7. Inga Eiriksdottir
“A few times, clients have preferred me bigger, but we have always worked it out either with padding or in post. When I switched from straight-size to ‘plus-size,’ [clients] used to like a lot bigger girls than I. I had decided never to change my body for a client after struggling with losing weight as a straight-size model. I’ve been so lucky to be able to work this whole time at my size.
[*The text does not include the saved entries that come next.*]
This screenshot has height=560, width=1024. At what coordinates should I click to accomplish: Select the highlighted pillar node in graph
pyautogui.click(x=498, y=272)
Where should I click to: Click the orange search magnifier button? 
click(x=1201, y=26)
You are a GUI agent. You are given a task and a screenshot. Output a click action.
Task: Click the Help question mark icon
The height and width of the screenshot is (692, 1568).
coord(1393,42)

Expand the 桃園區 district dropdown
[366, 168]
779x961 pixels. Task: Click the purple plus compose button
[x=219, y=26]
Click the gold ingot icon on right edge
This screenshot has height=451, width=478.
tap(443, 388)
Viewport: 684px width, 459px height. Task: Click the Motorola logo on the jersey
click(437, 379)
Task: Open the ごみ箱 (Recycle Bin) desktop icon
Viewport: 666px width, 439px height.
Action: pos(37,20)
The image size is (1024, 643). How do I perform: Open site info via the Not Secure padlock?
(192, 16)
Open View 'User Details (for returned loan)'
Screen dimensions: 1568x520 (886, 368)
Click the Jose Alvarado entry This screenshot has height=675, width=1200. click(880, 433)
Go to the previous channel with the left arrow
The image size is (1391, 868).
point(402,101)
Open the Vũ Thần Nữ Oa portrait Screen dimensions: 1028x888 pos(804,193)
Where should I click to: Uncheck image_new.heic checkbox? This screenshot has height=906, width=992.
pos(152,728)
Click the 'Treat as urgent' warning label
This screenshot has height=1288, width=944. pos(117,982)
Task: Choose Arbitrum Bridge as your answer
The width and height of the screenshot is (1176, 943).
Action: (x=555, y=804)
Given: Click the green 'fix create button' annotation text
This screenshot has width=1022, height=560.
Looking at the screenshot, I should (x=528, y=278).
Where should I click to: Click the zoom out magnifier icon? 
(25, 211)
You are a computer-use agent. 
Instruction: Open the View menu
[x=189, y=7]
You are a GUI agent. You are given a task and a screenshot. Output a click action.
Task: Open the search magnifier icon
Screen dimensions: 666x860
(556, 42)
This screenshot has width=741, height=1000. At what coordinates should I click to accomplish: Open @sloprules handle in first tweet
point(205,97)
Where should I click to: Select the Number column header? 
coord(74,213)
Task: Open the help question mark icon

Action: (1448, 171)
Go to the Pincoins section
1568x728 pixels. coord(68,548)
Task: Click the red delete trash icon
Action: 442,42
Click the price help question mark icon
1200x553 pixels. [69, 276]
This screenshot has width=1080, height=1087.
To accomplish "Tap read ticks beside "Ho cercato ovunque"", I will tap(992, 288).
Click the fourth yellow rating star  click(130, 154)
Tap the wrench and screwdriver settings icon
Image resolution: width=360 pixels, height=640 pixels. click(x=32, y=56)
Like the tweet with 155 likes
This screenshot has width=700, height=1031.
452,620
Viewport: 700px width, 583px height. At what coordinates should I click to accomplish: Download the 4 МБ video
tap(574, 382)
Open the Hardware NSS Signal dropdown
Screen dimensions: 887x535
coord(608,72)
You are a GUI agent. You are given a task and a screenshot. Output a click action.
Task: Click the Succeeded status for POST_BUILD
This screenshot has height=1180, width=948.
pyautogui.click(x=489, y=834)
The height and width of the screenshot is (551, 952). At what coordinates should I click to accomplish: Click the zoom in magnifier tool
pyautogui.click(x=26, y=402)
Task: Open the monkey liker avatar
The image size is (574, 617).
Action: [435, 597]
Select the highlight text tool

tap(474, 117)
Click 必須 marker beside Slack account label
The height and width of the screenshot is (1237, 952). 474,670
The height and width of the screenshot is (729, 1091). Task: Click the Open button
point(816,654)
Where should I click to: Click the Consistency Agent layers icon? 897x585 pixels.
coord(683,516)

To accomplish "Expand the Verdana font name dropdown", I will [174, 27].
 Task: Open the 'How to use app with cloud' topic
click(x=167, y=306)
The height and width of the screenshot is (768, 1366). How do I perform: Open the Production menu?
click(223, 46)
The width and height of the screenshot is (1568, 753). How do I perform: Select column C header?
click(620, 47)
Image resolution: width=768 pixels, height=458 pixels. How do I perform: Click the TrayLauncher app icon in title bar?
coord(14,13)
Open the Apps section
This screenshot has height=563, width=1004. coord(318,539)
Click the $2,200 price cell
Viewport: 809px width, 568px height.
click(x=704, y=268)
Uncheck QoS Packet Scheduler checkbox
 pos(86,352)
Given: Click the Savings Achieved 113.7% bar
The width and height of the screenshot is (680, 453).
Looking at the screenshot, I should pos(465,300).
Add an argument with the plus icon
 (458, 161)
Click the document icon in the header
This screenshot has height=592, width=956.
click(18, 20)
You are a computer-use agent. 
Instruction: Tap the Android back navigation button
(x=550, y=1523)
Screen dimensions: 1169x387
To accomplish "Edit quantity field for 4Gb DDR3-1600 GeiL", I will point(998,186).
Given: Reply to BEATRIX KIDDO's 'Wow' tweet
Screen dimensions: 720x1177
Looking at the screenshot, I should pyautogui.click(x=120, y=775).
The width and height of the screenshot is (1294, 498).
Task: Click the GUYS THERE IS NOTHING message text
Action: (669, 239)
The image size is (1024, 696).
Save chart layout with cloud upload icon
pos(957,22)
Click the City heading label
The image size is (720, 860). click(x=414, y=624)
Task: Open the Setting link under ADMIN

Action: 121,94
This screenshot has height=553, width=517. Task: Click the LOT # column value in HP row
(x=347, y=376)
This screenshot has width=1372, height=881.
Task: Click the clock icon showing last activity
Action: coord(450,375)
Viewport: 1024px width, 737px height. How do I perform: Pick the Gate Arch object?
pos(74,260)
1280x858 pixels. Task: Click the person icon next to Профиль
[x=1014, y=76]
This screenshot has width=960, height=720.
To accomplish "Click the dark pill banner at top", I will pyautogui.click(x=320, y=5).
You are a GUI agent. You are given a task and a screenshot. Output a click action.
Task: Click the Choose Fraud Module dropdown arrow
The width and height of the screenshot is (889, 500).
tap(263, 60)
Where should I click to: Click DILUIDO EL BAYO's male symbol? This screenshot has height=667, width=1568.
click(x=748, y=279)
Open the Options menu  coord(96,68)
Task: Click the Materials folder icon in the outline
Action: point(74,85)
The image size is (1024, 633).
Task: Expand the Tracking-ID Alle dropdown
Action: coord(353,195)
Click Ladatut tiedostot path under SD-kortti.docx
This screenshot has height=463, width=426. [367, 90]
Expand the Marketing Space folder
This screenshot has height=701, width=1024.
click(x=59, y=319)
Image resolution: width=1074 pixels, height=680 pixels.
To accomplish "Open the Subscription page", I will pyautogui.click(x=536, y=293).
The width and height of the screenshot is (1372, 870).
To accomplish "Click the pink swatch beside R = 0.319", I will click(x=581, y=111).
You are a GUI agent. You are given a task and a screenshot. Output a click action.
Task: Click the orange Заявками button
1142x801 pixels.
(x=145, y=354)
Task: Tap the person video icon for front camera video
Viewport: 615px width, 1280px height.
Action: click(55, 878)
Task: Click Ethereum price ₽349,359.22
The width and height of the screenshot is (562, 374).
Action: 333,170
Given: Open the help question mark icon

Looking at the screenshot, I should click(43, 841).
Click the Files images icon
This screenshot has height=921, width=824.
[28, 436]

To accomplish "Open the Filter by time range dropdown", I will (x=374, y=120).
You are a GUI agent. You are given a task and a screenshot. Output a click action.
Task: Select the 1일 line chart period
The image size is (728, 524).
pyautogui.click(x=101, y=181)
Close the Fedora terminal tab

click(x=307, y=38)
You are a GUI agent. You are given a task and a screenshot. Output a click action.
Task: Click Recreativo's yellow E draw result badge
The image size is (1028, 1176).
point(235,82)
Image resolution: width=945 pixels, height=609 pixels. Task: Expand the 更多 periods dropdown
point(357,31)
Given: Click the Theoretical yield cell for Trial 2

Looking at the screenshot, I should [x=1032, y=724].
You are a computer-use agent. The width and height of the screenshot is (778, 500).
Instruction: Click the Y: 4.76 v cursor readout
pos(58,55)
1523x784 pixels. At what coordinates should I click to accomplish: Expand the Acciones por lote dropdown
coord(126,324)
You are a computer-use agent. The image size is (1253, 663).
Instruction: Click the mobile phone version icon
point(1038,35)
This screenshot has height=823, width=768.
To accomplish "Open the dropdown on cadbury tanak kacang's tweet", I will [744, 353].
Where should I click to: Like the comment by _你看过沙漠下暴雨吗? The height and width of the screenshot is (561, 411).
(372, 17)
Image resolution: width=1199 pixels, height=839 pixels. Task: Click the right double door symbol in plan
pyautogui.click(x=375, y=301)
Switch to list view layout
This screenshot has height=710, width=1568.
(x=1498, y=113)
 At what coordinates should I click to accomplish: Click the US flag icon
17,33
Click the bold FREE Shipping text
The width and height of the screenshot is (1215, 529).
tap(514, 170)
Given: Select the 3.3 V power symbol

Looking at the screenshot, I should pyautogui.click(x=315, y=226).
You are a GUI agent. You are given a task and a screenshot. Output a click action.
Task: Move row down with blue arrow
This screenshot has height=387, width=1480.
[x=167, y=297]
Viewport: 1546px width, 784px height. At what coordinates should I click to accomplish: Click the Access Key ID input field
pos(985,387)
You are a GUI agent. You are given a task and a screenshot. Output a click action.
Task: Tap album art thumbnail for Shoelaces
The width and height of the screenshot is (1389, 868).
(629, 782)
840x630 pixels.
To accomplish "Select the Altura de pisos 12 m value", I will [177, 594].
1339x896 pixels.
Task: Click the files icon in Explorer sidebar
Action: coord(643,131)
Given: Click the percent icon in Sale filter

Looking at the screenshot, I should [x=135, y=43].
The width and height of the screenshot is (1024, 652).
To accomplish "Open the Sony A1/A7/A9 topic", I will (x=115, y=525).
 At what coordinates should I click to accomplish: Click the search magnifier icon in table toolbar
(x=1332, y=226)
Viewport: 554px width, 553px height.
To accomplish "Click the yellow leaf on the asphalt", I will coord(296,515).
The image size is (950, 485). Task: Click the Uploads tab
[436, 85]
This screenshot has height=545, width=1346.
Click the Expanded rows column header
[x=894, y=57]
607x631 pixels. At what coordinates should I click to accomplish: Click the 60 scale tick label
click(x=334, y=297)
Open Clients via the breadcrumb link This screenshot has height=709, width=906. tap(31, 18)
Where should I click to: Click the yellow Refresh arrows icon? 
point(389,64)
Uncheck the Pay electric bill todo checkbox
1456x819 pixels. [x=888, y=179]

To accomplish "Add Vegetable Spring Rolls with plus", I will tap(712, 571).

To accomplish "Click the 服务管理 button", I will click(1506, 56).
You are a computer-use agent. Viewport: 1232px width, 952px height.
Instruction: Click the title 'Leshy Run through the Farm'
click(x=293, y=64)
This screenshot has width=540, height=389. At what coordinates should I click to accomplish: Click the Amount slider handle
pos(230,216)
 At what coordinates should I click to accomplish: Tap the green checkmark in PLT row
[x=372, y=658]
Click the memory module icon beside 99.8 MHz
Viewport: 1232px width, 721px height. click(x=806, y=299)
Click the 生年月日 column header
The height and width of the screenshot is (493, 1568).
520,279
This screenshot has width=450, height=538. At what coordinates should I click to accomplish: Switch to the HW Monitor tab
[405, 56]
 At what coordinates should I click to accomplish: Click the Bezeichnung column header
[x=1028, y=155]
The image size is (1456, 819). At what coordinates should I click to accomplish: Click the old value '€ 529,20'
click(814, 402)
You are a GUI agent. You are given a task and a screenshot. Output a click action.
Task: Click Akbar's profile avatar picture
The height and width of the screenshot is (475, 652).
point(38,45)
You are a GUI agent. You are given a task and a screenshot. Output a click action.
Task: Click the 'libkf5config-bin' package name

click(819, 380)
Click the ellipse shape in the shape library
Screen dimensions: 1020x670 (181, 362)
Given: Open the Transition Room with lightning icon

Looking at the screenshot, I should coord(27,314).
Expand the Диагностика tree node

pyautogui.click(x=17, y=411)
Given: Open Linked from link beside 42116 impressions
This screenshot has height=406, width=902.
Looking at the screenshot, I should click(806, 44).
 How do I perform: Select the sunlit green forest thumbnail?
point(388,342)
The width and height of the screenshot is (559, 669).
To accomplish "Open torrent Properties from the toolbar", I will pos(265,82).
“I understand that plus-size women want to see models that really reflect their size. It varies on the brand if it’s better for them to go bigger or smaller plus, and the sales reflect what the client likes to see. I’m so happy to see the rise of the ‘in-between,’ as there are so many amazing models that don’t fit into the category of straight-size or plus-size. Eventually, it will just be about models at every shape and size and no labeling.”
8. Danielle Redman
“I’m told on the daily that I’m not plus-size enough, not big enough, not really plus-size. But then I get to a job, put on the clothes that are made for plus-size women, and they fit. At the end of the day, I love my body for what it is, and in return, people tend to accept it as well. My body frame is larger, and I am somewhat toned, so compared to a size 0, I’m going to look bigger. I love all my curves and thickness, but I feel like I am constantly defending my size. It’s either I’m not big enough or I’m too big.
“I’m not a fan of labels in general. There is a much-needed demand for the in-betweens. I’m naturally this size, I work out and eat healthy, my bone structure is in my genetics and I wouldn’t want to change them. Baby, I was born this way, as Lady Gaga would put it.”
9. Katherine Howe
“I’m torn because I understand that plus-size women want their bodies to be represented when they shop for themselves. But that’s a hard thing to do; everyone is different. Even a size 16 plus model isn’t going to look like the average plus woman. And though I may not necessarily shop for plus clothing, I’ve still felt left out by the fashion industry and been told clothes didn’t come in my size. My body certainly isn’t represented by straight-size models. I think the prevalence of ‘in-between’ models is increasing because there are lots of women who feel just like me. I hope the rise of the ‘in-betweens’ is a step toward bridging the gap between the extremes that the fashion industry most often represents.”
10. Naomi Shimada
“I’m frustrated [by] the existing mold. I’m exactly the size and weight I’m supposed to be; I just wish there were more brands willing to take a ‘risk’ and use more girls like me. It’s so hard to fit into the categories that exist today. There is a huge size gap that isn’t being represented out there. Why can’t we make the average size a beautiful thing?
“More variety can only ever be a positive thing, and I actually believe that it would only increase popularity and worth to a lot of ‘normal-size’ clients out there if they decided to make it the new normal. I want to live in a world where we bridge that gap!”